Capturing 54 Million Passwords with a Docker SSH Honeypot
The last couple of days I picked up on my ELK Stack a couple thousands of SSH Brute Force Attacks, so I decided I will just revisit my SSH Server configuration, and change my SSH Port to something else for the interim.
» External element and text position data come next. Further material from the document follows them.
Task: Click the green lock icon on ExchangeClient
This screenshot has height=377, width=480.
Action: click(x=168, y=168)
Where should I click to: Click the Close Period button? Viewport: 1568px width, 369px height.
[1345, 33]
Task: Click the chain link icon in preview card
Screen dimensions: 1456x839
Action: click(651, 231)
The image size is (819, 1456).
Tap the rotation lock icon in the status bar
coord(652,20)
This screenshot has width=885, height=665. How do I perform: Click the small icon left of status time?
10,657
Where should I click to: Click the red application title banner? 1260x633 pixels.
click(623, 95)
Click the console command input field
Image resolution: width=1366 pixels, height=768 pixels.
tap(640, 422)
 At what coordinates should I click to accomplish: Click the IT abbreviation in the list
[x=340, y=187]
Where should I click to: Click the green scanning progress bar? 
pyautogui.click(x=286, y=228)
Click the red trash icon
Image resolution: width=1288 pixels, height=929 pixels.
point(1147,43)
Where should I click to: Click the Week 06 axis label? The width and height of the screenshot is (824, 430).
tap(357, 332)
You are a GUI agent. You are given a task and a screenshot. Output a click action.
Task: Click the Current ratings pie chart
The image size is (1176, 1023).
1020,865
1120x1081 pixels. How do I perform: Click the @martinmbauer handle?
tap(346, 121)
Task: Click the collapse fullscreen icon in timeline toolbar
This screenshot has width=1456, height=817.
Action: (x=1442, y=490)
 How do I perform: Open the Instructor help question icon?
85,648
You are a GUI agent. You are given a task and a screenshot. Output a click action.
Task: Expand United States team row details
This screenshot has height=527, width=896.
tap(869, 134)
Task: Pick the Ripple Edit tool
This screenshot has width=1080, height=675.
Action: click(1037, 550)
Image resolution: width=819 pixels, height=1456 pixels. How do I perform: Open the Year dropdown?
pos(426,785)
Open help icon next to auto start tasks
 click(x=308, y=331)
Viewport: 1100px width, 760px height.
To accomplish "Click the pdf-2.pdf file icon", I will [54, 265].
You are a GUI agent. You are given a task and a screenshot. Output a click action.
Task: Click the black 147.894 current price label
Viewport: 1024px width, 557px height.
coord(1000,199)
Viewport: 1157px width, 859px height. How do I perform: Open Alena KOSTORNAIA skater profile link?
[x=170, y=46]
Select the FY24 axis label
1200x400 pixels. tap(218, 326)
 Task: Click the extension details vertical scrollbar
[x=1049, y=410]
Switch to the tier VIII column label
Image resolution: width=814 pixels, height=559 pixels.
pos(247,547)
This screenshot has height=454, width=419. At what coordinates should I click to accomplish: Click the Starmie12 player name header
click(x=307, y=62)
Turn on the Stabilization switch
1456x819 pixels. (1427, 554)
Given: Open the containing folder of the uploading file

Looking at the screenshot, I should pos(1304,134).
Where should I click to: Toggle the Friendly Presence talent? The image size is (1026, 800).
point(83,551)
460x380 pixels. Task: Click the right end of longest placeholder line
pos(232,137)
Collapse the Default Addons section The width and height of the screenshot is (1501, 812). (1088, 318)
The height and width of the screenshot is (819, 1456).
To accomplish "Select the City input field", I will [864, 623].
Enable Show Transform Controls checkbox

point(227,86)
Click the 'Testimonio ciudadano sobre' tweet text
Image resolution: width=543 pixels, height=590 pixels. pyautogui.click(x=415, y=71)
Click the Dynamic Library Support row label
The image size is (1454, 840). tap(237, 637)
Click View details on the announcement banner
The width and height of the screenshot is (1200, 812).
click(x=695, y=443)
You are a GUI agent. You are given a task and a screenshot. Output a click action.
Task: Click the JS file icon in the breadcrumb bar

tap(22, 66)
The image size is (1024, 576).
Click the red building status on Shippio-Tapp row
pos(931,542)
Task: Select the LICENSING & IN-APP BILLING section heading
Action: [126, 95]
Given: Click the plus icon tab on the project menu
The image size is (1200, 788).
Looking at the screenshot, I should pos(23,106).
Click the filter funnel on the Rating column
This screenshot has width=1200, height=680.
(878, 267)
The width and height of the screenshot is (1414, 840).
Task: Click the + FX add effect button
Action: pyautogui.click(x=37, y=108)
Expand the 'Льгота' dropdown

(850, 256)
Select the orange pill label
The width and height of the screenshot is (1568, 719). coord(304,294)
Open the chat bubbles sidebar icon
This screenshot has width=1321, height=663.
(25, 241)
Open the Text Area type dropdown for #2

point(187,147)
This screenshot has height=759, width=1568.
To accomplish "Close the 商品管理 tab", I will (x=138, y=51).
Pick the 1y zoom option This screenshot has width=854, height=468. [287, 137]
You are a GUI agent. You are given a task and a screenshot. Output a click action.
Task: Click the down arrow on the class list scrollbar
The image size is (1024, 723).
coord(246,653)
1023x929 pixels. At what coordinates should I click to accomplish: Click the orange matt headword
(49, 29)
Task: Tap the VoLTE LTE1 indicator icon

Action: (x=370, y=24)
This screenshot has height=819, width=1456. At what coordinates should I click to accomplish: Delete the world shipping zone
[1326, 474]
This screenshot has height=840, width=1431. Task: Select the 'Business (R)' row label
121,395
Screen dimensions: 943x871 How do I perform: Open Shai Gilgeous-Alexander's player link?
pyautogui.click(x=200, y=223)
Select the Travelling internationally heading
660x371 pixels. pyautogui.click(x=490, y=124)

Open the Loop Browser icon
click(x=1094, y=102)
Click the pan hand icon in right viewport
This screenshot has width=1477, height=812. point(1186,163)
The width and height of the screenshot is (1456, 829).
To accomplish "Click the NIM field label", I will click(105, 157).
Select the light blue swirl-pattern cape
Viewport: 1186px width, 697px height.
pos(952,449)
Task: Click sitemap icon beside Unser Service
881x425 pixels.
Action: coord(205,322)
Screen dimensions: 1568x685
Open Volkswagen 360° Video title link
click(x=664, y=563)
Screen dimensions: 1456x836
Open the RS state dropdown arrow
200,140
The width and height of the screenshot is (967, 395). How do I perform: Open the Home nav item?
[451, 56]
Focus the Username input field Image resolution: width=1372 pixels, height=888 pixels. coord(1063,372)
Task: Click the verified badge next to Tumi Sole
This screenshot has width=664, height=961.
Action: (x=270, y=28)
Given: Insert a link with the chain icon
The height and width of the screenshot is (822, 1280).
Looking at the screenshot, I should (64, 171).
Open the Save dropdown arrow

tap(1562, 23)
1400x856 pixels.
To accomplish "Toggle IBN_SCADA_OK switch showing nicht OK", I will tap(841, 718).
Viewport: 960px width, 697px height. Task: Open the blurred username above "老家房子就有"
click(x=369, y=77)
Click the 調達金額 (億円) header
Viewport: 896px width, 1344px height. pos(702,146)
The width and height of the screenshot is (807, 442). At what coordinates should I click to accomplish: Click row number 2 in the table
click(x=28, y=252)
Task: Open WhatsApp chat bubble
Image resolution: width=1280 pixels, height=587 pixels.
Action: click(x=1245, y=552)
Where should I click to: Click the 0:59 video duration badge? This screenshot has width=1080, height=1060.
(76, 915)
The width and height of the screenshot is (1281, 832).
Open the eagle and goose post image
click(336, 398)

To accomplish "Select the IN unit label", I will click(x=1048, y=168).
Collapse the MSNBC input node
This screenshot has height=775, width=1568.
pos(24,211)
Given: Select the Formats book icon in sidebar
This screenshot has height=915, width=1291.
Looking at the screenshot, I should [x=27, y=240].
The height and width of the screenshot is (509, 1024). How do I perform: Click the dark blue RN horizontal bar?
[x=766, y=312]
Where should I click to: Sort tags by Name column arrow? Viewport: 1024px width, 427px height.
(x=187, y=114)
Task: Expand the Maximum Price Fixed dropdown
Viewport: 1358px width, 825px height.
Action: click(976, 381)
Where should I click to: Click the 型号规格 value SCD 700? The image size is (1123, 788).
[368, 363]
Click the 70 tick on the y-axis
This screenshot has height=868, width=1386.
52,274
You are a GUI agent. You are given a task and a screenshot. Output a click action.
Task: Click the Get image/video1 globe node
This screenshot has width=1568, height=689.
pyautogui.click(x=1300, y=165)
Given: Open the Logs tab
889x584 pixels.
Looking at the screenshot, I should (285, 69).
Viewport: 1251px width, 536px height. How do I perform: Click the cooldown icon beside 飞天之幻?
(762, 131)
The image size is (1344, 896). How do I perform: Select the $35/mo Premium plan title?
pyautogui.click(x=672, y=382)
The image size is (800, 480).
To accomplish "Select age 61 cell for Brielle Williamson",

The dashboard that showed me the results at that point in time:
Then I decided I actually would like to setup a SSH Honeypot to listen on Port 22 and change my SSH Server to listen on 222 and capture their IP Addresses, Usernames and Passwords that they are trying to use and dump it all in a file so that I can build up my own password dictionary :D
SSH Configuration:
Changing the SSH Port:
$ sudo vim /etc/ssh/sshd_config
Change the port to 222:
Port 222
Restart the SSH Server:
$ sudo /etc/init.d/ssh restart
Verify that the SSH Server is running on the new port:
$ sudo netstat -tulpn | grep sshd
tcp 0 0 0.0.0.0:222 0.0.0.0:* LISTEN 28838/sshd
Docker SSH Honeypot:
Thanks to random-robbie, as he had everything I was looking for on Github.
Setup the SSH Honeypot:
$ git clone https://github.com/random-robbie/docker-ssh-honey
$ cd docker-ssh-honey/
$ docker build . -t local:ssh-honepot
$ docker run -itd --name ssh-honeypot -p 22:22 local:ssh-honepot
Once people attempt to ssh, you will get the output to stdout:
$ docker logs -f $(docker ps -f name=ssh-honeypot -q) | grep -v 'Error exchanging' | head -10
[Tue Jul 31 01:13:41 2018] ssh-honeypot 0.0.8 by Daniel Roberson started on port 22. PID 5
[Tue Jul 31 01:19:49 2018] 1xx.1xx.1xx.1x gambaa gambaa
[Tue Jul 31 01:23:26 2018] 1xx.9x.1xx.1xx root toor
[Tue Jul 31 01:25:57 2018] 1xx.2xx.1xx.1xx root Passw0rd1234
[Tue Jul 31 01:26:00 2018] 1xx.2xx.1xx.1xx root Qwer1234
[Tue Jul 31 01:26:00 2018] 1xx.2xx.1xx.1xx root Abcd1234
[Tue Jul 31 01:26:08 2018] 1xx.2xx.1xx.1xx root ubuntu
[Tue Jul 31 01:26:09 2018] 1xx.2xx.1xx.1xx root PassWord
[Tue Jul 31 01:26:10 2018] 1xx.2xx.1xx.1xx root password321
[Tue Jul 31 01:26:15 2018] 1xx.2xx.1xx.1xx root zxcvbnm
Saving results to disk:
Redirecting the output to a log file, running in the foreground as a screen session:
$ screen -S honeypot
$ docker logs -f f6cb | grep -v 'Error exchanging' | awk '{print $6, $7, $8}' >> /var/log/ssh-honeypot.log
Detach from your screen session:
Ctrl + a; d
Checking out the logs
$ head -3 /var/log/ssh-honeypot.log
2.7.2x.1x root jiefan
4x.7.2x.1x root HowAreYou
4x.7.2x.1x root Sqladmin
Leaving this running for a couple of months, and I have a massive password database:
$ wc -l /var/log/honeypot/ssh.log
54184260 /var/log/honeypot/ssh.log
That is correct, 54 million password attempts. 5372 Unique IPs, 4082 Unique Usernames, 88829 Unique Passwords.